Durée : 2h00
Avec Noémie Lvovsky, Samir Guesmi, Yolande Moreau, Michel Vuillermoz, Denis Podalydès

Camille, la quarantaine, est alcoolique et son mari et père de sa fille, la quitte pour une autre femme. Le soir du 31 décembre, Camille se trouve soudain renvoyée dans son passé. Elle a de nouveau seize ans, l'occasion de revivre son adolescence et ses premiers baisers avec Eric. Va-t-elle fuir et tenter de changer leur vie à tous deux ? La réalisatrice signe une comédie touchante, gentille et sans grandes prétentions, mais très applaudie. Elle devrait réaliser un bon parcours en salles et profiter d'un bon bouche à oreille... ou remplacer avantageusement Joséphine Ange Gardien quand le temps viendra.
Ma note = 14/20
11h30 The King of Pigs de Yoon Sang-ho (Un Certain Regard, Corée du Sud)Durée : 1h37
Film concourant à la Caméra d'Or
Anciens camarades de classe, Kyung-min, homme d'affaires, et Jong-suk, écrivain, se retrouvent autour d'un repas. Ils se souviennent qu'au collège, un groupe d'écoliers cruels, les "dogs", les traitaient comme des "pigs", des souffre-douleurs soumis à des humiliations à répétition. Kim Chul, un de leurs camarades "pigs", ose un jour se rebeller et affronter les "dogs", devenant ainsi un héros aux yeux des autres "pigs". Quinze ans après, les traumatismes et les névroses hérités de cette période demeurent vivaces. Ce film, au scénario très élaboré, décortique avec brio l'organisation en bandes que l'on peut retouver dans certaines groupes d'enfants, en carence de repères moraux. A mes yeux, the King of Pigs est un des meilleurs films d'animation pour adultes jamais produits.
Ma note = 17/20
14h00 11.25 The Day he chose his own fate de Koji Wakamatsu (Un Certain Regard, Japon)Durée : 2h00min
Avec Arata, Shinnosuke Mitsushima, Shinobu Terajima plus
Le film raconte les derniers jours de la vie de l'écrivain japonais Yukio Mishima qui tenta un coup d'état en prenant en otage un Général au Ministère de la Défense, avant de se suicider, en 1970. L'écrivain est le principal bailleur de fonds de la Société du Bouclier, une milice paramilitaire d'extrême droite qu'il dirige. Cette milice vise à restaurer la grandeur du Japon, bafouée les institutions héritées de la seconde guerre mondiale. Intercalée dans des images d'archives, la fiction est largement construite autours de dialogues entre les (longs) protagonistes.

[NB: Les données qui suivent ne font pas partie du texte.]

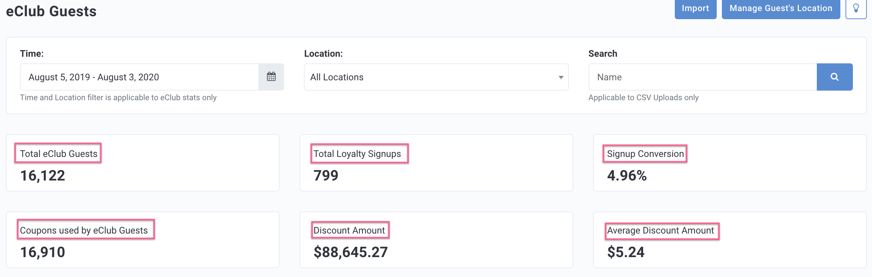872x277 pixels.
Task: Click the magnifier search icon button
Action: pyautogui.click(x=834, y=77)
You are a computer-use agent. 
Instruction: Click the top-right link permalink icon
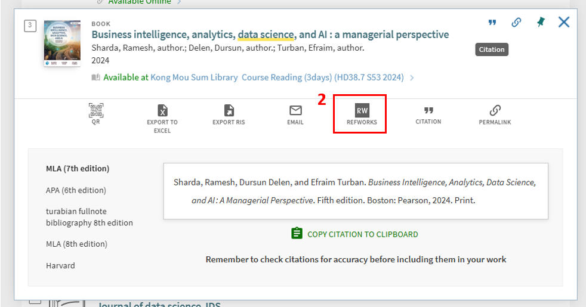(x=516, y=23)

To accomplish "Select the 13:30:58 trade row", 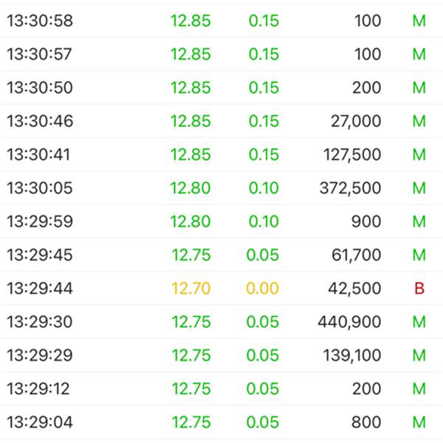I will click(222, 21).
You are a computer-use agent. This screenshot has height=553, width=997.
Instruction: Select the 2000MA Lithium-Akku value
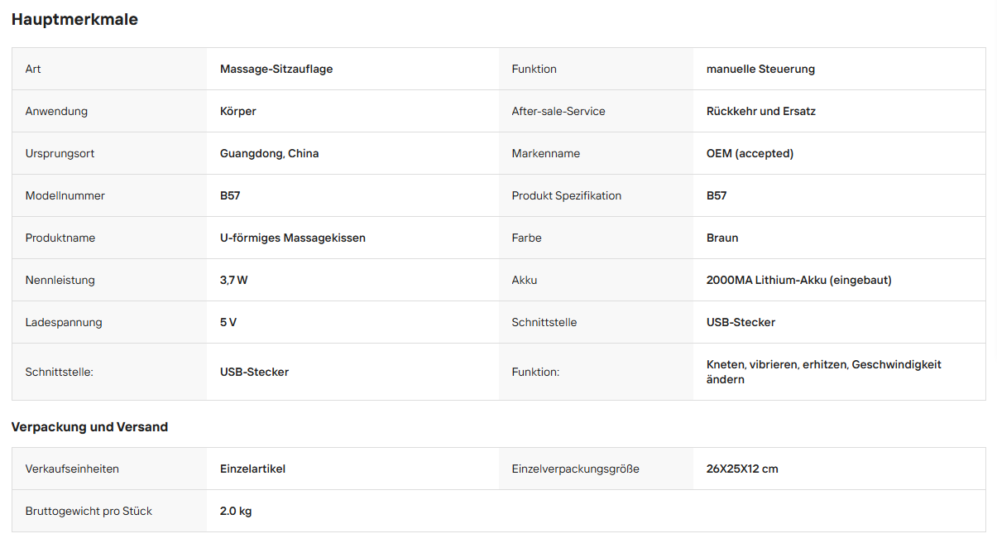(x=799, y=280)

Peut-être faut-il être de culture japonaise pour apprécier pleinement ce film de samouraïs?
Ma note = 13,5/20
16h30 Laurence Anyways de Xavier Dolan (Un Certain Regard, Canada)

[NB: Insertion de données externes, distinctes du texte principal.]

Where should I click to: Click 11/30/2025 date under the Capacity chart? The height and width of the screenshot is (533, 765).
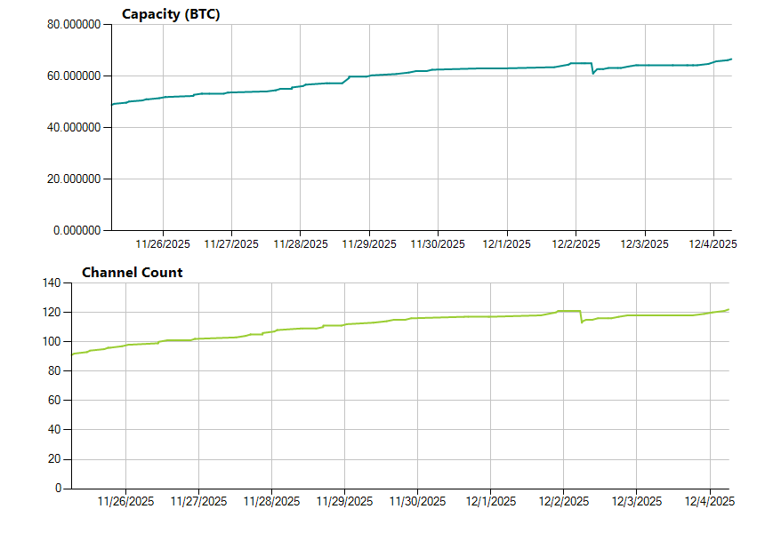pyautogui.click(x=438, y=243)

Durée : 2h 41min Avec Melvil Poupaud, Suzanne Clément, Nathalie Baye
Laurence Alia célèbre son 30e anniversaire au restaurant en compagnie de Fred, sa petite copine. Quand il lui révèle son projet le plus secret, le plus brûlant, celui de devenir une femme, leur monde bascule. Après une retraite légitime en famille pour réfléchir, Fred accepte d'accompagner Laurence tout au long de cette métamorphose. En janvier 1990, celui-ci se présente devant la classe où il enseigne la littérature habillé en femme. Laurence Anyways repose davantage sur une succession de scénettes que d'un scénario linéaire. Le propos sonne juste, la réalisation est très créative et pourtant très différente des précédents films de Xavier Dolan, comme J'ai tué ma mère. Melvil Poupaud incarne magistralement le personnage principal, le/la Laurence du titre. Il mériterait un prix d'interprétation. J'ai beaucoup aimé la bande originale du film et la façon dont Xavier Dolan intègre la musique dans son discours. L'ensemble ne forme pas un film facile d'accès, mais c'est très bon cinéma quand même.